Diana l’écouta parler. Ce qu’il disait ne pouvait que la prendre de court et la surprendre, mais elle était bien trop familière avec l’idée des dimensions extérieures à la leur, et pourtant rattacher à leur plan d’existence, avec la magie et la vérité sous toutes ses formes pour mettre en doute la parole d’Arthur. Il y avait les indices, également, qu’elle aurait eu du mal à déchiffrer sans son aide, mais qui, baignés de cette nouvelle lumière étaient évidents. Elle l’écouta parler sans rien dire et s’imprégna d’un maximum d’information. Elle comprenait maintenant pourquoi il lui avait donné l’impression d’être si préoccupé dans son message, et elle comprenait également qu’il avait qu’elle soit bien plus qu’un guide pour cette nouvelle partie de son périple. Il avait besoin d’une partenaire, d’une sœur d’armes, et c’est exactement ce qu’elle serait.
Elle lui attrapa doucement le poignet sans un mot tandis qu’il se reprenait, qu’il recommençait en essayant d’être moins agité, plus ordonné dans ses explications. Ce n’était pas grave. Elle arrivait à suivre le fil de ses paroles sans grand mal, mais s’il estimait que les mots qu’il avait jusque-là employés n’étaient pas les bons, elle ne pouvait que le laisser trouver ceux qui lui paraîtraient plus justes. Elle l’écouta sans rien dire mais elle observa minutieusement le bras d’Arthur qu’elle tenait toujours entre ses doigts. Elle les voyait plus clairement maintenant, toutes ses cicatrices nouvelles qui n’étaient pas là la dernière fois qu’ils s’étaient vus, et qu’elle aurait dû voir au stade de blessures avant d’en arriver à cette finalité, à ces marques blanchâtres qui se fondaient dans la peau d’Arthur. Oh, elle savait qu’il disait la vérité, sans l’ombre d’un doute, mais c’était autre chose d’en observer les preuves physiques.

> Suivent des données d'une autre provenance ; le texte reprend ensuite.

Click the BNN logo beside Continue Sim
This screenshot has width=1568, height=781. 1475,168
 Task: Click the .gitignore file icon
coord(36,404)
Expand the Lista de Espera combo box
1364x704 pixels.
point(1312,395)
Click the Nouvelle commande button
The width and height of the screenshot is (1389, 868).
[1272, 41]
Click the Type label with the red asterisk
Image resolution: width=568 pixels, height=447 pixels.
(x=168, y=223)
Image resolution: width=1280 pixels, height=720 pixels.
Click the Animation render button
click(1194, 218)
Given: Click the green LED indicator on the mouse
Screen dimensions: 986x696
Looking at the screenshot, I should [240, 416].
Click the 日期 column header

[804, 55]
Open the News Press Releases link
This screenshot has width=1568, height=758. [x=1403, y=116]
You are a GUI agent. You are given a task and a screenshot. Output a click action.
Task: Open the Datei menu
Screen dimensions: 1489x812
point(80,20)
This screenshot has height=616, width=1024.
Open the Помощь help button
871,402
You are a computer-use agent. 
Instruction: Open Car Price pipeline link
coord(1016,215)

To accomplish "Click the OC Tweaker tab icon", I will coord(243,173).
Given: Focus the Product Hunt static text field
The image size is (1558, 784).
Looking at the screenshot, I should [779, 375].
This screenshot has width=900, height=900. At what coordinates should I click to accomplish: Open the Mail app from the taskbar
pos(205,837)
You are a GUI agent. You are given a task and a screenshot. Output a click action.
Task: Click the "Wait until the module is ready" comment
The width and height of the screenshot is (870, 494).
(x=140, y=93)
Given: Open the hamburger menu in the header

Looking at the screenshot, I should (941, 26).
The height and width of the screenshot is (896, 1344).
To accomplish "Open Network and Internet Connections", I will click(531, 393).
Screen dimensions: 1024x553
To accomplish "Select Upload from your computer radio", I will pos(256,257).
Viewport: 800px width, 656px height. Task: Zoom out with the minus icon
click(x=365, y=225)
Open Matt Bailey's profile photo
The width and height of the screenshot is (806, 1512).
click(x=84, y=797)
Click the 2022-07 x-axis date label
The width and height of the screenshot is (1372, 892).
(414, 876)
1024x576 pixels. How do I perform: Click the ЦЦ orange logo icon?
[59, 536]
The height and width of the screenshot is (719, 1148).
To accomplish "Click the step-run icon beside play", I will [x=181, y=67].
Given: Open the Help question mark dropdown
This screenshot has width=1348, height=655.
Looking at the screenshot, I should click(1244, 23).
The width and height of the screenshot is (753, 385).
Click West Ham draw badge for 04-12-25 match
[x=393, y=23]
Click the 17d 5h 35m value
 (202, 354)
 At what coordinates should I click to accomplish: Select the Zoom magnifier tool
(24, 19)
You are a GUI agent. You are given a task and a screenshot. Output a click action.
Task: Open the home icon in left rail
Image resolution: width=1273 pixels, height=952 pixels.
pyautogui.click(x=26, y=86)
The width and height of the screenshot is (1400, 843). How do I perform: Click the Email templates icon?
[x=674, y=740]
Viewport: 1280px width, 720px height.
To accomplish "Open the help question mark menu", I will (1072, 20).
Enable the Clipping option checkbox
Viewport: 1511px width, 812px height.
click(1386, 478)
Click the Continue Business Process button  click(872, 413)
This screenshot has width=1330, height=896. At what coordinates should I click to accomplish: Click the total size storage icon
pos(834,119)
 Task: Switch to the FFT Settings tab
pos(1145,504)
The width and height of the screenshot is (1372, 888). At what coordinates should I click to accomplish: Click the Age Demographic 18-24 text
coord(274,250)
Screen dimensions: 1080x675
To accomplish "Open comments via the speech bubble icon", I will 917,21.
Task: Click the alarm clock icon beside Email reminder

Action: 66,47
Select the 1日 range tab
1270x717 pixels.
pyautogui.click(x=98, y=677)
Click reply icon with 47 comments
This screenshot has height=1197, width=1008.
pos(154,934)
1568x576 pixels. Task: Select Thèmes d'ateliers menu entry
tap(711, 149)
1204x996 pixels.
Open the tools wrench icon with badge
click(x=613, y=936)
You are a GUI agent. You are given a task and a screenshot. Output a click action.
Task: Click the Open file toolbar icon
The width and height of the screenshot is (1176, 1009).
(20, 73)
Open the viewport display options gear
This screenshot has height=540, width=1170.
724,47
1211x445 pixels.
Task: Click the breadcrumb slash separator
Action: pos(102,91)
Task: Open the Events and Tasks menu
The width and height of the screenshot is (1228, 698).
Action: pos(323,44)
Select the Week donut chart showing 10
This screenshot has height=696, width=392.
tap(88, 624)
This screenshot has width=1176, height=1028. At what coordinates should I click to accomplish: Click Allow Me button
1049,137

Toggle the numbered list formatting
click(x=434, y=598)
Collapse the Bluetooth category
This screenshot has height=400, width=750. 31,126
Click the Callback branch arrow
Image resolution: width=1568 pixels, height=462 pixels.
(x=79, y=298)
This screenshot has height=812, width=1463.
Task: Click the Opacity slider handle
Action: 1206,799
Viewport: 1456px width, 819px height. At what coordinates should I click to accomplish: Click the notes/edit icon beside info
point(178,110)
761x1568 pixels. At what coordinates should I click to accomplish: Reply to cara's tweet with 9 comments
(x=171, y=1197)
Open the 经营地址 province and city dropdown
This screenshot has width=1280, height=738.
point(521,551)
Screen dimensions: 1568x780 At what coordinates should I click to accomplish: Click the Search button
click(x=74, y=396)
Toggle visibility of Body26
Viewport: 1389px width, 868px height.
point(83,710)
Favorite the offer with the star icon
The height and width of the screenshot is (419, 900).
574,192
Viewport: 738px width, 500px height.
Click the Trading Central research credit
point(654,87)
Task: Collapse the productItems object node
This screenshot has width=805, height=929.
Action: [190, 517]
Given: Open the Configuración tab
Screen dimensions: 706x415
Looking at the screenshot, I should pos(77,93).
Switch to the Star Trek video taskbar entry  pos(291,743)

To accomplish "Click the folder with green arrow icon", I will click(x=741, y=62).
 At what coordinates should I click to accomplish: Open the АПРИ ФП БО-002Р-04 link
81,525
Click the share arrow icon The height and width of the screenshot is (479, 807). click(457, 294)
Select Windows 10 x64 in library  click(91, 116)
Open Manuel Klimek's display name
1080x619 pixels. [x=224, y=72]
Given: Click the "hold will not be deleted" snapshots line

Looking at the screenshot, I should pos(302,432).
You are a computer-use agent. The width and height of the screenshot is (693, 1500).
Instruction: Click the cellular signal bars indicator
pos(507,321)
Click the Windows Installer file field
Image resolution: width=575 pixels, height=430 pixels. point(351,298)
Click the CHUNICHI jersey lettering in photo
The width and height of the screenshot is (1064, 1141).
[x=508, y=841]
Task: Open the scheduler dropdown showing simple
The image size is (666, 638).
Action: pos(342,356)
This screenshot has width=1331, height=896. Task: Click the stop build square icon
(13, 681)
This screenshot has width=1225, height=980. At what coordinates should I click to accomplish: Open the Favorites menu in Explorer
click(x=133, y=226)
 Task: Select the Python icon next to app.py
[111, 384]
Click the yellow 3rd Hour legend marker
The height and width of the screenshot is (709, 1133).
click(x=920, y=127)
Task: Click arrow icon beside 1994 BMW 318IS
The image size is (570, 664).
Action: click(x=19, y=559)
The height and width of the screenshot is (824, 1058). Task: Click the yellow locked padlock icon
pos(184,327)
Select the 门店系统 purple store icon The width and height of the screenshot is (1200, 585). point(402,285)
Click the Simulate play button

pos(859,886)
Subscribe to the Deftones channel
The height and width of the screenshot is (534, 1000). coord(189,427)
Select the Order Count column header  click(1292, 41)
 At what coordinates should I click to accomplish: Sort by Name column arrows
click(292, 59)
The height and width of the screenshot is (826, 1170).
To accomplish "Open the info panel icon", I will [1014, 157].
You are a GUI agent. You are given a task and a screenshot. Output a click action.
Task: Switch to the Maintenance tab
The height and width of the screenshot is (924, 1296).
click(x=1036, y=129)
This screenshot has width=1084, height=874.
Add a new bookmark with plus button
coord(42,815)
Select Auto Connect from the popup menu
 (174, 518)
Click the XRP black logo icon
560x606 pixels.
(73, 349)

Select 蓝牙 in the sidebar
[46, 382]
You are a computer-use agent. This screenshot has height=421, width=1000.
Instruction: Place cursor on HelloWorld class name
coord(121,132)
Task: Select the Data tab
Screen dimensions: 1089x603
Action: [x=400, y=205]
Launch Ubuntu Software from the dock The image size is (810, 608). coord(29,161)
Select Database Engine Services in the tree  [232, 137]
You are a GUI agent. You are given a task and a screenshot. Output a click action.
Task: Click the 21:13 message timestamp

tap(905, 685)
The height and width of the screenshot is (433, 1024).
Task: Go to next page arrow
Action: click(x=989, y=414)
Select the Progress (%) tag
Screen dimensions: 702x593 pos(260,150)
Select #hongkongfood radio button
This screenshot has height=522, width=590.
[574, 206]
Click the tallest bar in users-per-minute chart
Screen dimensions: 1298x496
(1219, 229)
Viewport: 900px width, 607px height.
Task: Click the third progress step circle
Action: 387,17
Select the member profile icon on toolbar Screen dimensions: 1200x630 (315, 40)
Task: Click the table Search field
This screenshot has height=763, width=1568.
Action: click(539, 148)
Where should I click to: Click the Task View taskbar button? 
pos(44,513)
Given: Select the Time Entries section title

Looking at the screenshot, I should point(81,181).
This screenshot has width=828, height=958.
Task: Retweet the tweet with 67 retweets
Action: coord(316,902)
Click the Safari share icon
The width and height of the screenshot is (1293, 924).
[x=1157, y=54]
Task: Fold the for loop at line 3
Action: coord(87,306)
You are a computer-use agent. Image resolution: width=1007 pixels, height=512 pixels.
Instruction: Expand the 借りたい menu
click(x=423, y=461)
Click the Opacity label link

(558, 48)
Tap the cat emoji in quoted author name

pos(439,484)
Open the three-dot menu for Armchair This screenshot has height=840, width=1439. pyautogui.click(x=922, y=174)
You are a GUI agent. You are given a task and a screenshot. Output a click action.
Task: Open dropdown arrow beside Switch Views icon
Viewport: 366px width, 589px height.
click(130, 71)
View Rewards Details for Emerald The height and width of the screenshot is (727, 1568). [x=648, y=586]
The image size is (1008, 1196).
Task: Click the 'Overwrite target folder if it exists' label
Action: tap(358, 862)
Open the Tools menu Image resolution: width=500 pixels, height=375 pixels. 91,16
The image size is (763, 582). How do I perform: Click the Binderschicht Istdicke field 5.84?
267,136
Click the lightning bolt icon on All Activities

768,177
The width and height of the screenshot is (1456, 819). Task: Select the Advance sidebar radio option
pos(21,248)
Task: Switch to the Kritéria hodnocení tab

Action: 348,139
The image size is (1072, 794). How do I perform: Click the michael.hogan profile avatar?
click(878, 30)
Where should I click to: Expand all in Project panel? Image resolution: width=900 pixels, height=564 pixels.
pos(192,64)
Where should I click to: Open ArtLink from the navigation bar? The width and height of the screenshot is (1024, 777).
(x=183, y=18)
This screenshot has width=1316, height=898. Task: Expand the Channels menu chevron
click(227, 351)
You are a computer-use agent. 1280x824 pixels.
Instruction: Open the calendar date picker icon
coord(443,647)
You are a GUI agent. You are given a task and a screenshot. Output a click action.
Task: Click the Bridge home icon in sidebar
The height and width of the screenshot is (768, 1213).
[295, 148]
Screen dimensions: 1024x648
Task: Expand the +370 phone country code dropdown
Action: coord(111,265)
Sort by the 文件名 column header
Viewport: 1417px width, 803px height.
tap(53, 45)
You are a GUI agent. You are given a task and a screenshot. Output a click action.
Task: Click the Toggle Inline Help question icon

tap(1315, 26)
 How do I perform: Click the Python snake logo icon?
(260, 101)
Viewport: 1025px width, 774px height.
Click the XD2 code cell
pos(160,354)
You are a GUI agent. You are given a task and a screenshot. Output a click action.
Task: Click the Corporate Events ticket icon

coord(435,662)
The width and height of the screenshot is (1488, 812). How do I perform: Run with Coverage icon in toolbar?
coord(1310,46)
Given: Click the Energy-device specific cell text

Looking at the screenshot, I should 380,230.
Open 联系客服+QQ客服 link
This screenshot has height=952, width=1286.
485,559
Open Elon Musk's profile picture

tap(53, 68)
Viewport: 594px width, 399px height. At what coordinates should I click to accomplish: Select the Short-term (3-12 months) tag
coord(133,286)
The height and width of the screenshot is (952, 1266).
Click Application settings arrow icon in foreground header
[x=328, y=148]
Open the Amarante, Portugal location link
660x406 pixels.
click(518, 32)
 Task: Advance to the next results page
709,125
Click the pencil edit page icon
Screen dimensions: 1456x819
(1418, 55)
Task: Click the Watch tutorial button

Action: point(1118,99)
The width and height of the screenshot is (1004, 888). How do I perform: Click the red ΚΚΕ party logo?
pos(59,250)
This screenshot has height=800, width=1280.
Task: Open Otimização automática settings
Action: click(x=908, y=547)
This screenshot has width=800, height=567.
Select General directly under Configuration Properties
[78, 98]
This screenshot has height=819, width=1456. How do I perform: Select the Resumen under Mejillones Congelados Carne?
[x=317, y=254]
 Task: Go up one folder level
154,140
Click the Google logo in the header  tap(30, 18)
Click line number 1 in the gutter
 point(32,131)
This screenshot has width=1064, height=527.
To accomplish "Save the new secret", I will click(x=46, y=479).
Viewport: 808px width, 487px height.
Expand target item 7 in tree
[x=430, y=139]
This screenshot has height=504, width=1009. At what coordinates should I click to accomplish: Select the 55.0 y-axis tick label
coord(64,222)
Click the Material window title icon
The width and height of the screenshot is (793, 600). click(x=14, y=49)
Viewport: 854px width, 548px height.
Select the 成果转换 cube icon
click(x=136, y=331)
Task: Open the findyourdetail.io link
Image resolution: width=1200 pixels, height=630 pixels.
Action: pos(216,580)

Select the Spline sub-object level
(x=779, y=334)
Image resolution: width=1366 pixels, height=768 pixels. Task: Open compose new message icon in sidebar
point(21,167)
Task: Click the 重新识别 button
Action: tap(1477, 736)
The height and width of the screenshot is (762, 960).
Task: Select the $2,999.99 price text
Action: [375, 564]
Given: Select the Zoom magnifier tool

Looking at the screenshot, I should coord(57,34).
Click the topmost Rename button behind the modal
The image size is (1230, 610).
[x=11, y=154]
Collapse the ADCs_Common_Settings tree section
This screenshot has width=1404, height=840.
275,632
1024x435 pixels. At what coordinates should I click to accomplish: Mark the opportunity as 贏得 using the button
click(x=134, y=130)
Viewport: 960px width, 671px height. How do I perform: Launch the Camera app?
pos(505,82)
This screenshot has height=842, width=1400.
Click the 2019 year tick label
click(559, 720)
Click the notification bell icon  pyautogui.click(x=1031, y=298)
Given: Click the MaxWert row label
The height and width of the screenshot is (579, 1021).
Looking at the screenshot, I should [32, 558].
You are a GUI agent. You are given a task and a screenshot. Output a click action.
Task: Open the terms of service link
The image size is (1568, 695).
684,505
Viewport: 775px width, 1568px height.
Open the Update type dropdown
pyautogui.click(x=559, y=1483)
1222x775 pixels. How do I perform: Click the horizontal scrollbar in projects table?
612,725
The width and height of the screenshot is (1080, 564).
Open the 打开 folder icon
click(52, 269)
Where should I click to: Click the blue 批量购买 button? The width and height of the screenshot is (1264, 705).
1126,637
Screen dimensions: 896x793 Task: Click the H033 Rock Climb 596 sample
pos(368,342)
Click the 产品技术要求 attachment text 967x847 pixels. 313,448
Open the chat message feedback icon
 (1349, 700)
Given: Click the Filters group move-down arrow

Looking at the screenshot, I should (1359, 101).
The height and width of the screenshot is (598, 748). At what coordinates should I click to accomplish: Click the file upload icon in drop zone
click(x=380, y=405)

Elle essaya de ne pas penser à ce qu’il serait arrivé si Arthur était tombé dans cette dimension. Si loin de son foyer, de ses amis. Personne n’aurait jamais rien su.
Elle ne le lâcha que lorsqu’il conclut son étrange récit. Une année condensée en quelques minutes de dialogue. Une année intégrée à deux simples jours, pour elle.
« Je suis contente que tu nous sois revenu, Arthur. Contente que tu ailles bien, » dit-elle dans un premier temps, la main de ce dernier toujours dans la sienne.
Elle la serra brièvement puis la lâcha pour de bon et se retourna vers le temple qui les surplombait tous les deux.
« Ce que je sais de ce temple me vient des légendes de mon peuple, » ajouta-t-elle. Elle marqua une pause, le temps d’une courte réflexion puis reporta son regard sur Arthur. « C’est le temple qui fut offert à Poséidon afin de calmer ses esprits après que les humains aient préféré choisir Athéna comme protectrice de leur nouvelle cité. » Elle tendit le bras pour désigner la pointe du cap et l’étendue d’eau calme et limpide qui scintillait à l’horizon. « Les oliviers que tu voies tout autour de nous sont les tout premier oliviers à avoir été créés par Athéna. C’était son cadeau aux humains. Poséidon leur offrit l’eau salée. »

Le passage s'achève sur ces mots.